------ Record list
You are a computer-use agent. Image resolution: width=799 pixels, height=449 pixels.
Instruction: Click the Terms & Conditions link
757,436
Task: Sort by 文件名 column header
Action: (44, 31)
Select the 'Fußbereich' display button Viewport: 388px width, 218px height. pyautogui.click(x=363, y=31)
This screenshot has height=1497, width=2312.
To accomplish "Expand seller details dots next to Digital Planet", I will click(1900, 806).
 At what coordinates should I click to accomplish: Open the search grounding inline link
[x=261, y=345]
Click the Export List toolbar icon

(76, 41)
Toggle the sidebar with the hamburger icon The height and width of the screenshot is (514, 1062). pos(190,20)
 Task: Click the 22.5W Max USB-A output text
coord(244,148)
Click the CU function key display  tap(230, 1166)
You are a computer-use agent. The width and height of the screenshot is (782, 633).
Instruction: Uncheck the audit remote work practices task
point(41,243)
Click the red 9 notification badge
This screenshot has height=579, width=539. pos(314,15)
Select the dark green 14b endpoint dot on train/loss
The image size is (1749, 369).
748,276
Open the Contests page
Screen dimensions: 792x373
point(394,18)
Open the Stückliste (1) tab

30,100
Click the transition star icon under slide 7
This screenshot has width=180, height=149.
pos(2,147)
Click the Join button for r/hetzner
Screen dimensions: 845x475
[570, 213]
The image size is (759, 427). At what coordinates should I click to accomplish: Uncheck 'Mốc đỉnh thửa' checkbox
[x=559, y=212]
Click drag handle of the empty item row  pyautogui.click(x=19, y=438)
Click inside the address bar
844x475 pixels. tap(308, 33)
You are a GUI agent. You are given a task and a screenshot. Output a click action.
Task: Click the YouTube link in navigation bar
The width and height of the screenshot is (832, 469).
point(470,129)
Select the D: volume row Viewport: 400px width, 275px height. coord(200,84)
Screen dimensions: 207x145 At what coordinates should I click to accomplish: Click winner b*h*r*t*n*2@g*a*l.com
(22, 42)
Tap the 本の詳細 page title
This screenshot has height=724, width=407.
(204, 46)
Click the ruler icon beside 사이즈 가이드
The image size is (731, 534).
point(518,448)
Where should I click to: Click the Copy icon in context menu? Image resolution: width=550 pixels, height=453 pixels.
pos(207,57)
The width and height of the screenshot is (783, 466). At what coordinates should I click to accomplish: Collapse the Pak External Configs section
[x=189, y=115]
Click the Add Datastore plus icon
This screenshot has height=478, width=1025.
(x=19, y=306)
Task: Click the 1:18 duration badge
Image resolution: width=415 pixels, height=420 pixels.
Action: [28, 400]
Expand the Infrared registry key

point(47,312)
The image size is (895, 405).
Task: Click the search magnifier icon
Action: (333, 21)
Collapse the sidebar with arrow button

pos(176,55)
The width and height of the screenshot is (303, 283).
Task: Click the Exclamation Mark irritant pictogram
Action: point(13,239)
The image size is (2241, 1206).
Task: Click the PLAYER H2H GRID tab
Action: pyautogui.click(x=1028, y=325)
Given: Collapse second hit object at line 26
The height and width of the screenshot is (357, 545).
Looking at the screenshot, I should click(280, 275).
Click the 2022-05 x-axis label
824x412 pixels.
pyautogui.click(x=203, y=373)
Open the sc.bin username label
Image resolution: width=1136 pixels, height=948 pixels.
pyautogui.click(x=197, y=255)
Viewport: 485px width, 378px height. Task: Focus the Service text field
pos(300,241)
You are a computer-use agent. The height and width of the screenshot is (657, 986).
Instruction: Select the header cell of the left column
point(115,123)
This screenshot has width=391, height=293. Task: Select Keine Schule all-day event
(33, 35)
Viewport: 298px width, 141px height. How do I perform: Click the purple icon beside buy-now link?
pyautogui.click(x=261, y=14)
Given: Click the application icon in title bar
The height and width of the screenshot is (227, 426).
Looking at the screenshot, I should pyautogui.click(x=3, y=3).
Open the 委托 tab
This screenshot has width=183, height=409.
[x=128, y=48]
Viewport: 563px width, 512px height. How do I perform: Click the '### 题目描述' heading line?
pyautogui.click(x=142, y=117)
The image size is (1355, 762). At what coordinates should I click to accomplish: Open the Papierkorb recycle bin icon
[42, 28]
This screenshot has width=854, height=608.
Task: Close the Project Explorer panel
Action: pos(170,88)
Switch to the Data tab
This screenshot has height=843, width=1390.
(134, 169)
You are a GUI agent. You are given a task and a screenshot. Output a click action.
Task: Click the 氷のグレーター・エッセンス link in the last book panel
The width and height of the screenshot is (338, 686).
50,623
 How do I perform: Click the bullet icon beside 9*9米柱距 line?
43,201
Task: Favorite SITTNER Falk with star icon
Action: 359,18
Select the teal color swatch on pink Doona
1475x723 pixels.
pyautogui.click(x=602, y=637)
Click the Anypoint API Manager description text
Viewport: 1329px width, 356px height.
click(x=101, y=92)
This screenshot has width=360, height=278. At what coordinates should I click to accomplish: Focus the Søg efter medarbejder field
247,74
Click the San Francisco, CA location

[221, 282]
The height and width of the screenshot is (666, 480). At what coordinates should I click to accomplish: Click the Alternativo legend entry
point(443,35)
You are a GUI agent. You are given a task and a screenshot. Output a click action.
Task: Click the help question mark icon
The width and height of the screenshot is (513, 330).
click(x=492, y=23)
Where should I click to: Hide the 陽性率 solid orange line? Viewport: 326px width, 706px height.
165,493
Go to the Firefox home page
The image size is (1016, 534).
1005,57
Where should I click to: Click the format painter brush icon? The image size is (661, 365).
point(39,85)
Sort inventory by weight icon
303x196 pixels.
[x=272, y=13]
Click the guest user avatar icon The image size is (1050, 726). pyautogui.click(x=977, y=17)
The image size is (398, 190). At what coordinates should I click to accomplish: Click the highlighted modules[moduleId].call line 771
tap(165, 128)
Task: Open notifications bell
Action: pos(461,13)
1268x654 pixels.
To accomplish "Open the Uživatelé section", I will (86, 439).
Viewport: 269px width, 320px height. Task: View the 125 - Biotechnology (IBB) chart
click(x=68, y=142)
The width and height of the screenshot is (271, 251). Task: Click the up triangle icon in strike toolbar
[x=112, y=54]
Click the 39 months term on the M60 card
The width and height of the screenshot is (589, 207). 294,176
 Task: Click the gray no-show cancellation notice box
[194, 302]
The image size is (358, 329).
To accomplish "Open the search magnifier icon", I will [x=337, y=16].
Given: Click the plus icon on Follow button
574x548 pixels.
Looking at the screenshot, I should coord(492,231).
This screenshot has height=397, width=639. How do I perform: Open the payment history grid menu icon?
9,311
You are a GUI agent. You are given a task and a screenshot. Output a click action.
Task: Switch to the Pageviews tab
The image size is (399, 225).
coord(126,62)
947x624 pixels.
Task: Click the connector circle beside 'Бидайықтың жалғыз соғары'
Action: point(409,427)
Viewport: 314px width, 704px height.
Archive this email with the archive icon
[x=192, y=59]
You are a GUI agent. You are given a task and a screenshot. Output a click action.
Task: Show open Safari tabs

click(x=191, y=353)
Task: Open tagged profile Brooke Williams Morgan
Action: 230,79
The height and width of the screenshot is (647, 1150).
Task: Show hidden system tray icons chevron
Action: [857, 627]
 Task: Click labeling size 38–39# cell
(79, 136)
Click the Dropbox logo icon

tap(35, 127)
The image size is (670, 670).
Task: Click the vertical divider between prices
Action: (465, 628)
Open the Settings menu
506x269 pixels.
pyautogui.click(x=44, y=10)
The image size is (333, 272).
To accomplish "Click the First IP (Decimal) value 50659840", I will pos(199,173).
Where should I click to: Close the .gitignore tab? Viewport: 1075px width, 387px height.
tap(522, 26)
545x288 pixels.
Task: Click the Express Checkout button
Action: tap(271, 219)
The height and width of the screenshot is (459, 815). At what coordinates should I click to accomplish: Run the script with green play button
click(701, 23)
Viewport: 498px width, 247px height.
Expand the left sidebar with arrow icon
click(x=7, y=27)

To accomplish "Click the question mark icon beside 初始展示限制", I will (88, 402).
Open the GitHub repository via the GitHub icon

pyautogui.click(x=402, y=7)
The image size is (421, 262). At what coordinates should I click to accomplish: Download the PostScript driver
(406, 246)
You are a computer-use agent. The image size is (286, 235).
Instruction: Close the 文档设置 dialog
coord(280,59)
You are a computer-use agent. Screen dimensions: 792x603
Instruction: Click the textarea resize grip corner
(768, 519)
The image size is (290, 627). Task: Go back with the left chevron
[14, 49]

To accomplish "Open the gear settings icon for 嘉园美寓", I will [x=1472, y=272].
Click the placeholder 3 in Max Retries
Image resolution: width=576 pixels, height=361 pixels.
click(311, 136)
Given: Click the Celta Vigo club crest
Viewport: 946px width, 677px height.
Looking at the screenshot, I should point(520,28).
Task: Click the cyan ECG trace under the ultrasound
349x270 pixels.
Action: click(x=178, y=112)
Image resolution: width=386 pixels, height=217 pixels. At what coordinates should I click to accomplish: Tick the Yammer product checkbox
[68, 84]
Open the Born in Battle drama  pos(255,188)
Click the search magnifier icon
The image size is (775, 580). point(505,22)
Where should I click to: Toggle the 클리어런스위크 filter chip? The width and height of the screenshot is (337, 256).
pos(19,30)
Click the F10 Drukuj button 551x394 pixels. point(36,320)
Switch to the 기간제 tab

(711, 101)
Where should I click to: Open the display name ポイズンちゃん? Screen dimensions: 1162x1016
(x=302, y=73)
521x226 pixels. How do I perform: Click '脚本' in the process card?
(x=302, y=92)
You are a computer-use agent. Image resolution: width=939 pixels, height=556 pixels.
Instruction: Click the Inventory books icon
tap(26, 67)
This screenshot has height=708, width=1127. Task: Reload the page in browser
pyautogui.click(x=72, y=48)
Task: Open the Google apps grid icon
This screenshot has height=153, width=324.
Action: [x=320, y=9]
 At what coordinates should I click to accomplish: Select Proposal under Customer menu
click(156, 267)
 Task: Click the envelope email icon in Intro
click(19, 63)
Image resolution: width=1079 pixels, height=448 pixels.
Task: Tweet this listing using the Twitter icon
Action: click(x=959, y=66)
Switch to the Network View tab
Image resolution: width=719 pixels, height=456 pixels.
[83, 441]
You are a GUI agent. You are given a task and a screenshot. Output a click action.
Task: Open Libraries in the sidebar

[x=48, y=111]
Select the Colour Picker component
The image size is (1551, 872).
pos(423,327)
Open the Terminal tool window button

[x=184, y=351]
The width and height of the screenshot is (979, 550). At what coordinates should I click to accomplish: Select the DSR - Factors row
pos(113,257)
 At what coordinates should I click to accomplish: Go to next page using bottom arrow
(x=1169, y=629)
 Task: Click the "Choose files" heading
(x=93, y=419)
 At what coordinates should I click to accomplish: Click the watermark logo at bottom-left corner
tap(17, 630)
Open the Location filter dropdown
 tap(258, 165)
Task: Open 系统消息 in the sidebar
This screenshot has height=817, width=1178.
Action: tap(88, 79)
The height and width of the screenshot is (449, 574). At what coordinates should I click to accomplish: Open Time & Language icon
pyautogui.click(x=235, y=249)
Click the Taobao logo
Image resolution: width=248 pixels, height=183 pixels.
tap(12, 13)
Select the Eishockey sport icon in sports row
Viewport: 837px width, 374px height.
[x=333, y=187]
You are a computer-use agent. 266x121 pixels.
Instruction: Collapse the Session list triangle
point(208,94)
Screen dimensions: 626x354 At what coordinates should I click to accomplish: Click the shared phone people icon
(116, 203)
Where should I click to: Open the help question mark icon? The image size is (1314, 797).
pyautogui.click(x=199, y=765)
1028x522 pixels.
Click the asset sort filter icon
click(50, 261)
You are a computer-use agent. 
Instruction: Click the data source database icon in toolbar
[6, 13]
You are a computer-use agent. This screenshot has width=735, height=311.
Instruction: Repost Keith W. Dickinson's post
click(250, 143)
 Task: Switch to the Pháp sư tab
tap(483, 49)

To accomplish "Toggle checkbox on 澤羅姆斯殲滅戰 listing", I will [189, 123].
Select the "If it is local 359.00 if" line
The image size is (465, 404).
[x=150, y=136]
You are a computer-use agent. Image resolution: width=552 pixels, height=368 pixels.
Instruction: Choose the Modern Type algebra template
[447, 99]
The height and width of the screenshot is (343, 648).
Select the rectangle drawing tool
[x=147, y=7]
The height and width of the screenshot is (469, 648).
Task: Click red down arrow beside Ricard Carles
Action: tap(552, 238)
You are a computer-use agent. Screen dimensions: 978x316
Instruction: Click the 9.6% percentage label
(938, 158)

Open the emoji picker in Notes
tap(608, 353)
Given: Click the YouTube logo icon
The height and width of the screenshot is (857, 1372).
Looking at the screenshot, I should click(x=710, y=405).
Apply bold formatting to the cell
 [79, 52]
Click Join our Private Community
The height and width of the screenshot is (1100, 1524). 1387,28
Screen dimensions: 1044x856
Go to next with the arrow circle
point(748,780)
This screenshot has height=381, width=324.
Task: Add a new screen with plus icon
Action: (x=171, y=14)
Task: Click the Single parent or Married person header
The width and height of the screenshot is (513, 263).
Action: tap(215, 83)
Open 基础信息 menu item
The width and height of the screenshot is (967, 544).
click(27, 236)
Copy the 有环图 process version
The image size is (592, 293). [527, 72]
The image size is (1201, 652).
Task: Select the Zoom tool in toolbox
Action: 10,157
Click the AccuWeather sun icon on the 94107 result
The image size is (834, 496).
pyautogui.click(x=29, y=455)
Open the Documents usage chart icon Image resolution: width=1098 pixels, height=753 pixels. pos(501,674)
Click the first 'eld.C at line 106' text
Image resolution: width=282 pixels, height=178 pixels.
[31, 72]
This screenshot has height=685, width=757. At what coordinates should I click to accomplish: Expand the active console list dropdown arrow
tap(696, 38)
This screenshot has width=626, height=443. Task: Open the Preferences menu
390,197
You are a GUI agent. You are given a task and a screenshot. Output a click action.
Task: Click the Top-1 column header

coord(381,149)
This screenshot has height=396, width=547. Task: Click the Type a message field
------------
Task description:
Turn the data above into a numbered list, starting with the line that contains "under Customer menu" and going on through the line that contains "[x=48, y=111]". Leave out any blank lines.

Task response:
1.  At what coordinates should I click to accomplish: Select Proposal under Customer menu
2. click(156, 267)
3.  Task: Click the envelope email icon in Intro
4. click(19, 63)
5. Image resolution: width=1079 pixels, height=448 pixels.
6. Task: Tweet this listing using the Twitter icon
7. Action: click(x=959, y=66)
8. Switch to the Network View tab
9. Image resolution: width=719 pixels, height=456 pixels.
10. [83, 441]
11. You are a GUI agent. You are given a task and a screenshot. Output a click action.
12. Task: Open Libraries in the sidebar
13. [x=48, y=111]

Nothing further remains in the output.